University students in Mexico City develop battery-powered vehicle

University students in Mexico City develop battery-powered vehicle

Written by Staff Writer

03 Nov, 2016 | 10:54 am

A group of university students in Mexico City are turning heads in the racing car industry with a vehicle powered completely by lithium battery, which is a type of rechargeable battery in which lithium ions move from the negative electrode to the positive electrode during discharge and back when charging.

The three-wheel vehicle, called “Mako”, impressed last April when participating in Shell’s international Eco-Marathon, an international student competition to promote green energy for vehicles.

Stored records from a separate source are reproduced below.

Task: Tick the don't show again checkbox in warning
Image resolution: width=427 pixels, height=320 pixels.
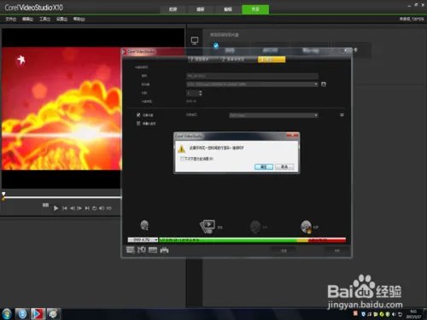Action: click(182, 159)
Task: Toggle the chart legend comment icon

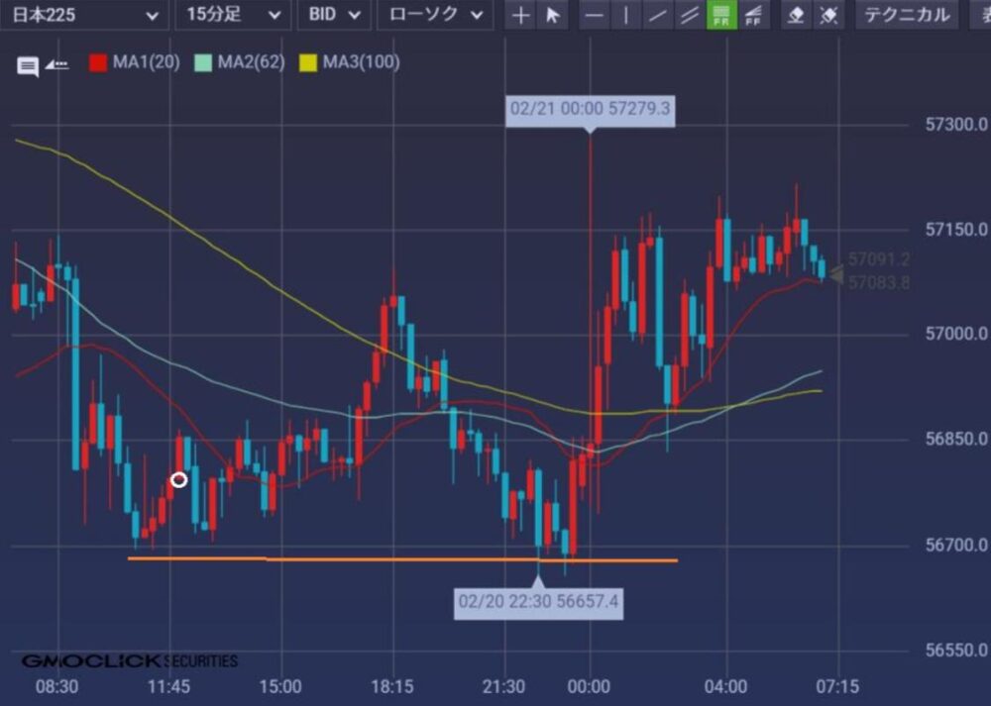Action: click(28, 66)
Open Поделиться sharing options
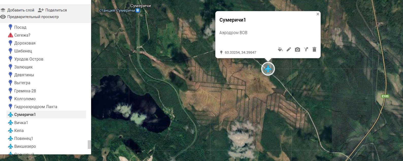The width and height of the screenshot is (403, 161). click(52, 10)
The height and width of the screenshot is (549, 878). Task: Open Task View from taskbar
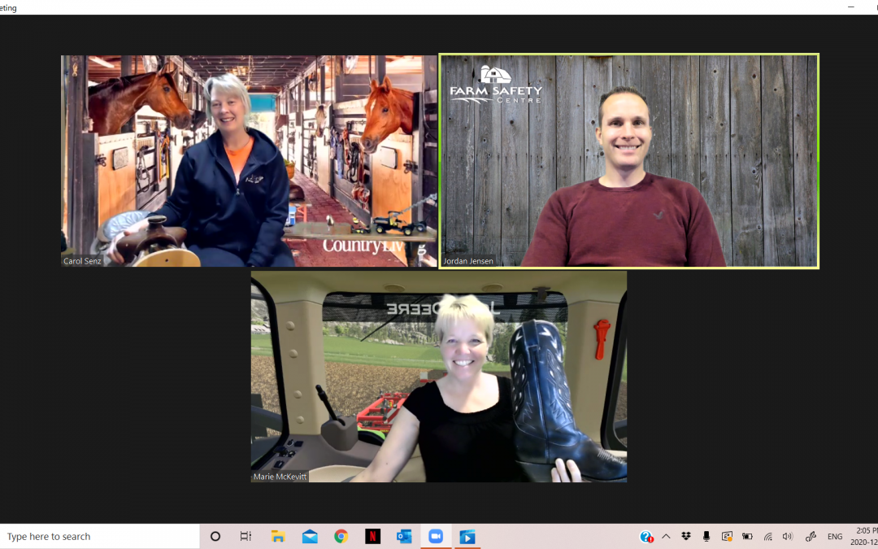[246, 537]
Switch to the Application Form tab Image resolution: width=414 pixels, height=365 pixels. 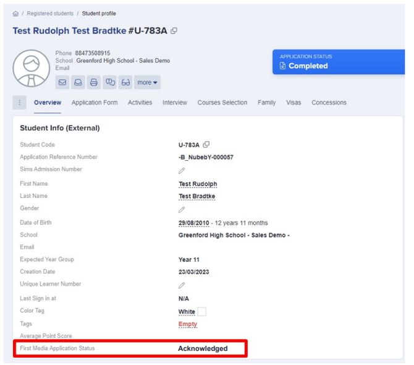click(x=95, y=103)
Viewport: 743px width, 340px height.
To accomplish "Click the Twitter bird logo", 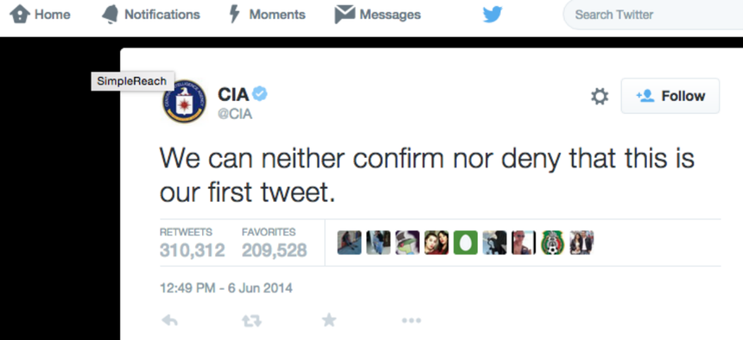I will coord(492,15).
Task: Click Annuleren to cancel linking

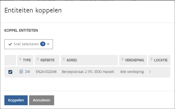Action: tap(42, 100)
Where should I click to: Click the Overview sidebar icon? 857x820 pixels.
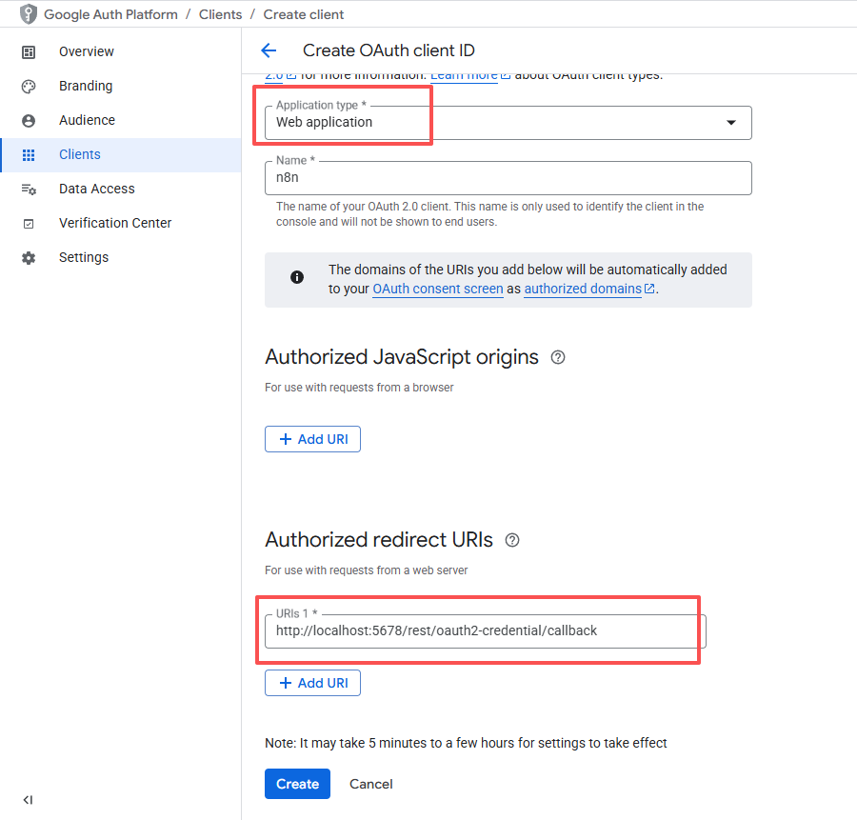pos(29,52)
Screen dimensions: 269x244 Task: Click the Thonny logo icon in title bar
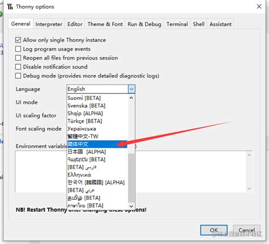tap(10, 7)
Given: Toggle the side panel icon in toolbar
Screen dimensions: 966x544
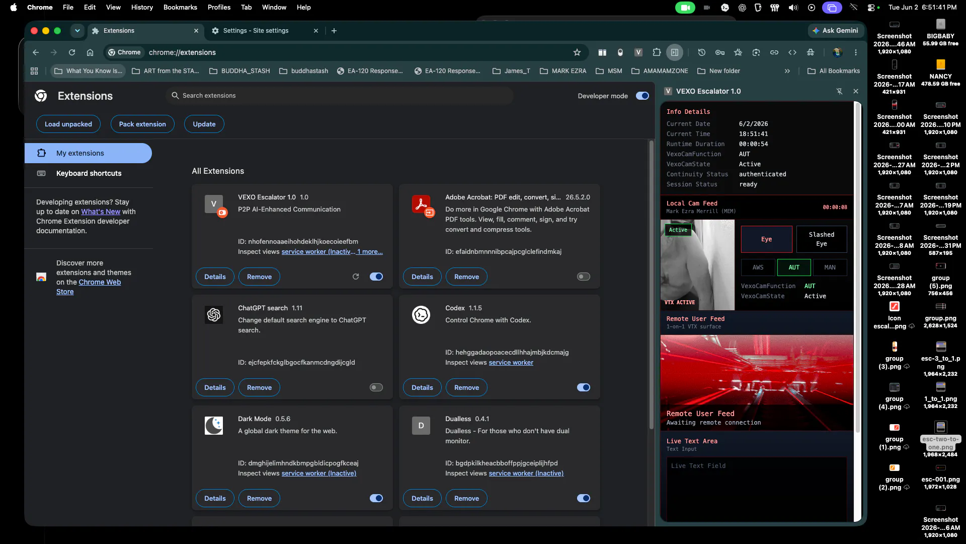Looking at the screenshot, I should [x=675, y=52].
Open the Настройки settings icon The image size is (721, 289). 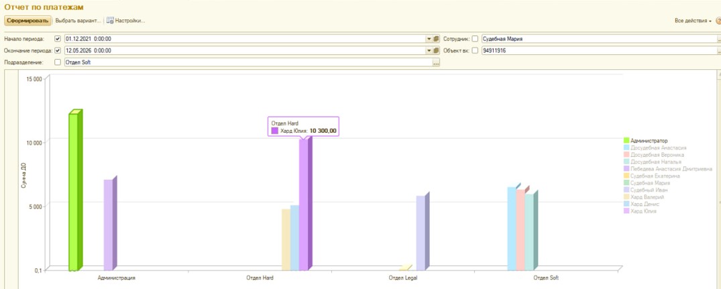coord(110,21)
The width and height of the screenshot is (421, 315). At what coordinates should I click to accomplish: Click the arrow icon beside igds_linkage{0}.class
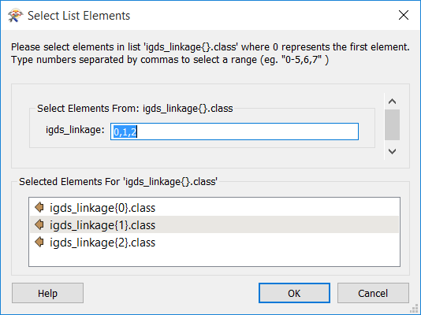39,207
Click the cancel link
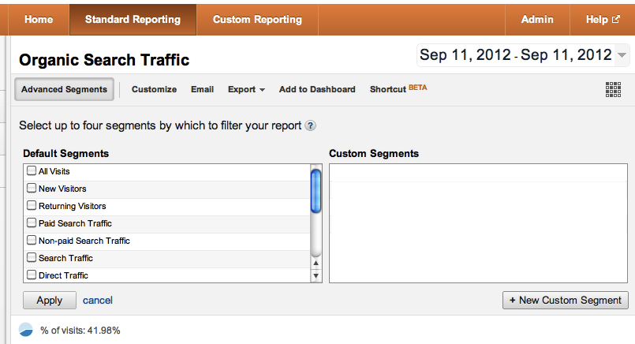Viewport: 635px width, 344px height. coord(98,301)
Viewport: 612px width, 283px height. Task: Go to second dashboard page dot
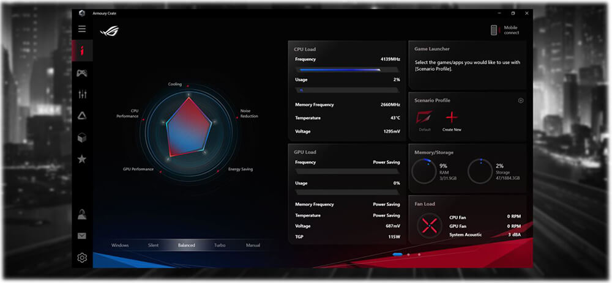[x=408, y=254]
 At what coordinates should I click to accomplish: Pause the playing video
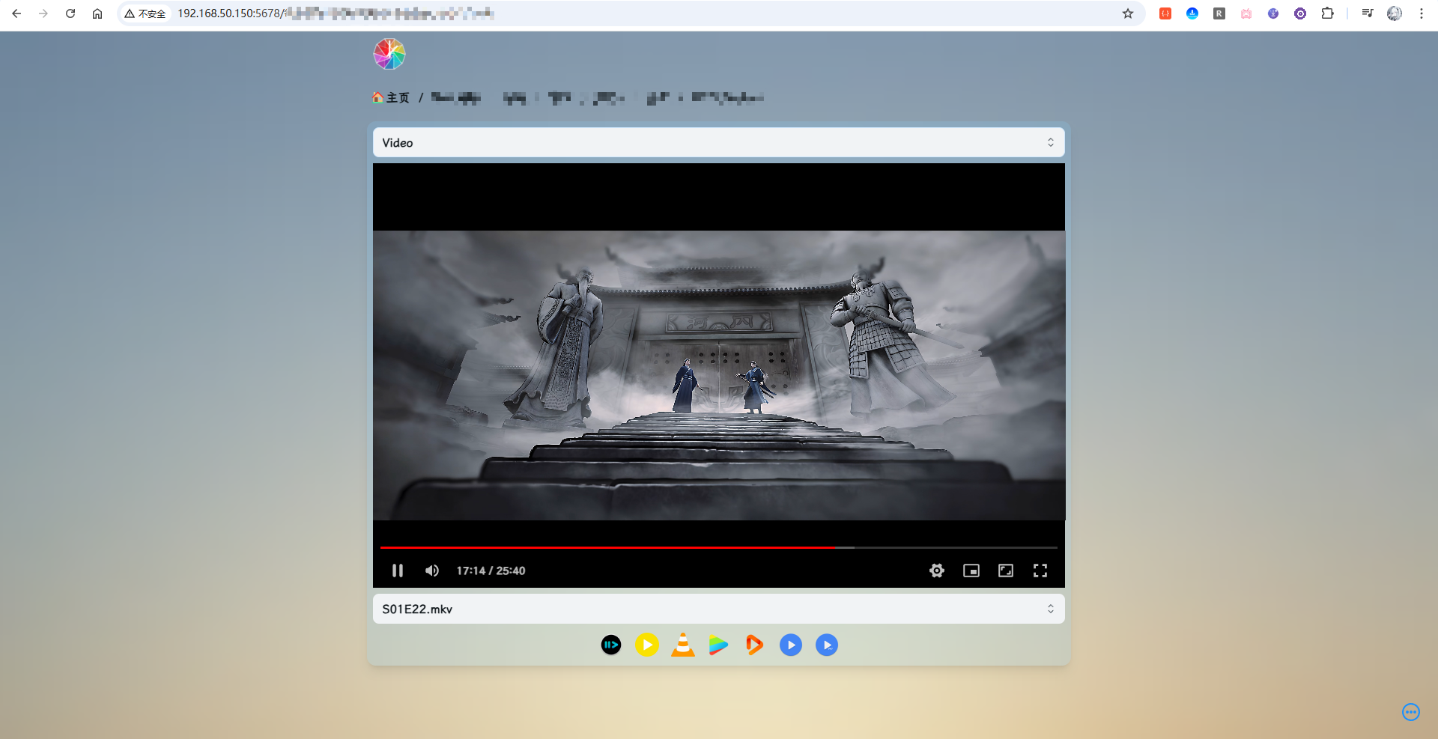coord(398,571)
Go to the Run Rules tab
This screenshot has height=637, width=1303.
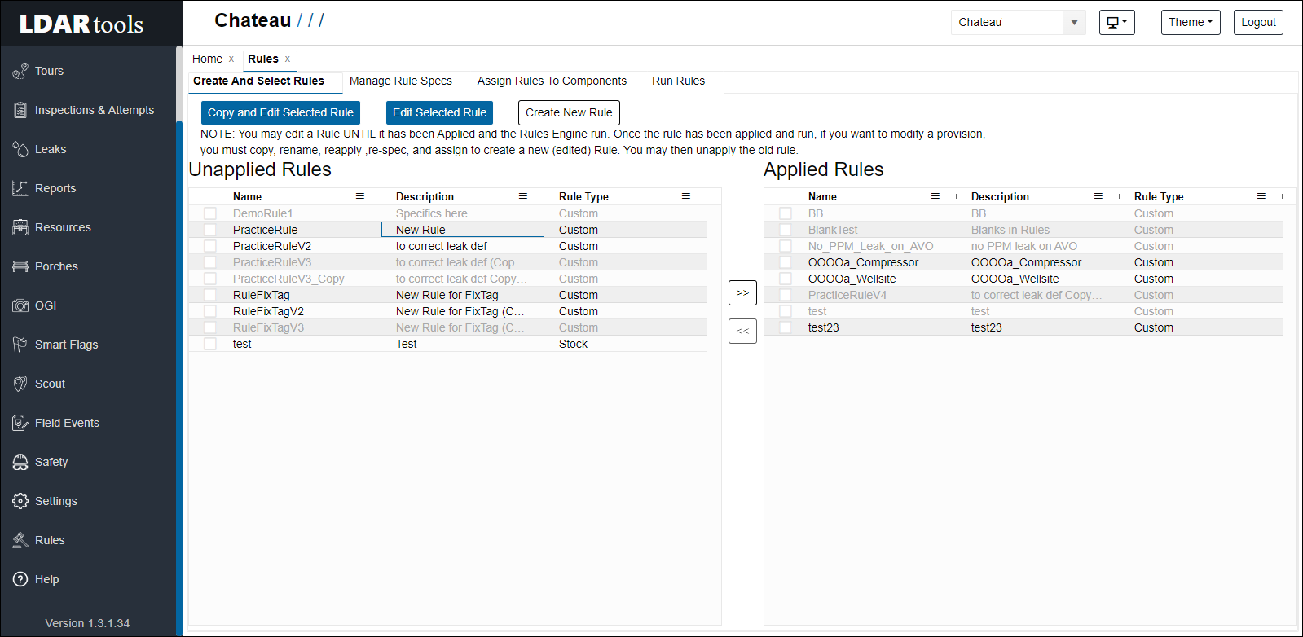678,81
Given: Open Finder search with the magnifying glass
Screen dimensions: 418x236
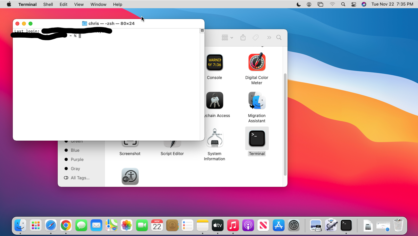Looking at the screenshot, I should pyautogui.click(x=279, y=37).
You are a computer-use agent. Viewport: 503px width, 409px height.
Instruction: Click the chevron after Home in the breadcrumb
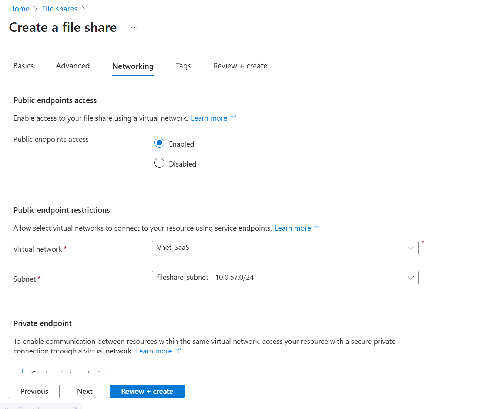coord(36,9)
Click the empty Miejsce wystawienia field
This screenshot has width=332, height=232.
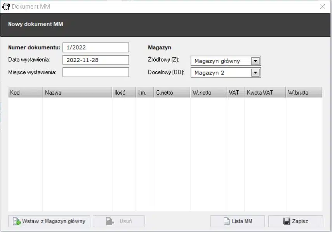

In our terms, Mako can be called as ‘tuk-tuk’, as it has two wheels at the front and one at the back.

It weighs 50 kilogrammes (110 pounds) and can carry a driver weighing up to the same amount. It’s 1.50 metres (4 foot 11 inches) high.

“This is an electrical prototype made for the Shell Eco Marathon. It can reach 60 km (37 miles) an hour as it takes advantage of the electrical energy and vehicle efficiency,” said one of the vehicle’s developers, National Autonomous University of Mexico (UNAM) student Gabriela Flores.

The vehicle was named after the shortfin Mako shark. The inspiration for its moniker came from the sleek, smooth curves of the vehicle which are cut in such a way as to allow air to cool down the vehicle’s lithium battery.

“We’ve taken the lines of the silhouette and we thought about the point of air intake so as to avoid a drag. And the wings, from the upper part of the wings we thought about the entry of air to the motor. As it is a lithium battery it needs to be constantly cooled or else the batteries would explode,” added developer Francisco Juarez.

The Mexican team enjoyed a strong showing at Shell’s Eco Marathon in Detroit in April, although Team Prometheus, from the National Technical University Of Athens, took the main Technical Innovation Award.

Mako took five years to design and build.

The UNAM team showed off Mako at a Mexico City news conference on October 24, ahead of the Mexican Formula 1 grand prix won by British driver Lewis Hamilton.